Activision's bid to conquer the mobile gaming market continues as the company announces a new Game Center-style social network called Activate and two new Skylanders titles for mobile devices.

Activision has started its fall blitz. Licensed small fries like 007 Legends and Wipeout 3 are getting back up from giants like the appropriately named sequel Skylanders: Giants and the upcoming Call of Duty: Black Ops 2. Even as Activision goes for broke chasing the console gamer dollar, the company continues to expand its meager mobile gaming operations.

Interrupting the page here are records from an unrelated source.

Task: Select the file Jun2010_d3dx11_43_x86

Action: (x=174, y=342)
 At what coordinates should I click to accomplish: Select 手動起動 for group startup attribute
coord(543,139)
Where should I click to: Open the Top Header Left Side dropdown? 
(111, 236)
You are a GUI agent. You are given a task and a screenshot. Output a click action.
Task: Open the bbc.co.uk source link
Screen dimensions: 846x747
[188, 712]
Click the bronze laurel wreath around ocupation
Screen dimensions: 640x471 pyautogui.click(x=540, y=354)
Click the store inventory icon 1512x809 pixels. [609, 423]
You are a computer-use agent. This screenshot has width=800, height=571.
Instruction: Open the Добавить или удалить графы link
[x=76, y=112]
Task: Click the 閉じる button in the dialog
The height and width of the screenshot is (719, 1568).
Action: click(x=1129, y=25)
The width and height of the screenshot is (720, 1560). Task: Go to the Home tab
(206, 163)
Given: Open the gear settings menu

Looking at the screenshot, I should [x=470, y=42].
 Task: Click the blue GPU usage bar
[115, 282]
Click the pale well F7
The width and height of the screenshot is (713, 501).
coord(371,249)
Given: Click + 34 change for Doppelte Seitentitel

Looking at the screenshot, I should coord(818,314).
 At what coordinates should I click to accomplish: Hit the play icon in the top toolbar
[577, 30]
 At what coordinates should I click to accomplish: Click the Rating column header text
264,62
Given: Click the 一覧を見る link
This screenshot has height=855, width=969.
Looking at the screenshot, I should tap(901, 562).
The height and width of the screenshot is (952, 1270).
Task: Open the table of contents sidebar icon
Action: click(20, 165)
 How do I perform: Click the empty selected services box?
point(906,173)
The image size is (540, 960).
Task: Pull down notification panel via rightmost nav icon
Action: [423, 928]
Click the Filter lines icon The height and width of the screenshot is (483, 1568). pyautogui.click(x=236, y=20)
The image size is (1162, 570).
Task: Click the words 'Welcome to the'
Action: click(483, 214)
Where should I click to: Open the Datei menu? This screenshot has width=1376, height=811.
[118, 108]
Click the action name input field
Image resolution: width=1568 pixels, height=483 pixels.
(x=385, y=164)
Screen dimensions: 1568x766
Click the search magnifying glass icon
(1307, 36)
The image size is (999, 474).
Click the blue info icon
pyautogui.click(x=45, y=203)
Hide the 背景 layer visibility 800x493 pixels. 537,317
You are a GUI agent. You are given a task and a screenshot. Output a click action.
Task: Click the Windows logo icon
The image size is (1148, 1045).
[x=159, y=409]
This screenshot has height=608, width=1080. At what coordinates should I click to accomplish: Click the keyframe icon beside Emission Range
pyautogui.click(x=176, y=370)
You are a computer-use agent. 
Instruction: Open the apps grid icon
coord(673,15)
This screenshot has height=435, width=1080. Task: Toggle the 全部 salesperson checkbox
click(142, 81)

The latest mobile gaming effort from Activision is Activate, the company’s new mobile gaming network. Described as a social platform, Activate is Activision’s answer to Apple’s Game Center, Amazon’s GameCircle, GREE’s OpenFeint, DeNA’s Mobage and even Microsoft’s Xbox Live. Users can login to the Activate network using their Facebook ID and password or create a specific account and then look at features common to these types of services. Friends lists, achievements, cloud saves, etc.

Activision hasn’t announced a start date for Activate, but when it is ready for primetime, the company will have a significant weapon for differentiating itself in the mobile market: Skylanders. Billed as the company’s “next billion dollar franchise,” the announcement of Activate came alongside the reveal of two new mobile Skylanders games, Skylanders: Lost Islands and Skylanders: Battlegrounds. The former is a resource management game, not unlike Farmville, while the later is a way to bulk up Skylanders characters and action figures that can be used in the console game as well. Both games will have social features supported by Activate.

Activision will also bring Activate support to older titles like last year’s iOS game Skylanders: Cloud Patrol. The new mode for that game will be a shooting game called Showdown, and if a player beats the score of anyone on their Activate friends list, the earn more in-game currency.

After ignoring the booming mobile market for years, licensing out its properties to other developers, Activision seems to have found the perfect blend of services and properties to become a player in the field. It already invested heavily in opening new mobile studios this year, like the UK-based Blast Furnace, whose Pitfall! reboot came out in August. It also partnered with Flurry in June to promote indie mobile games on iOS devices.

How big is Activision’s potential audience for Activate? It’s sold 30 million Skylanders toys alone in the past year. That’s a whole lot of people already spending on small goods beyond the game, so microtransactions in the games on Activate are a sure thing.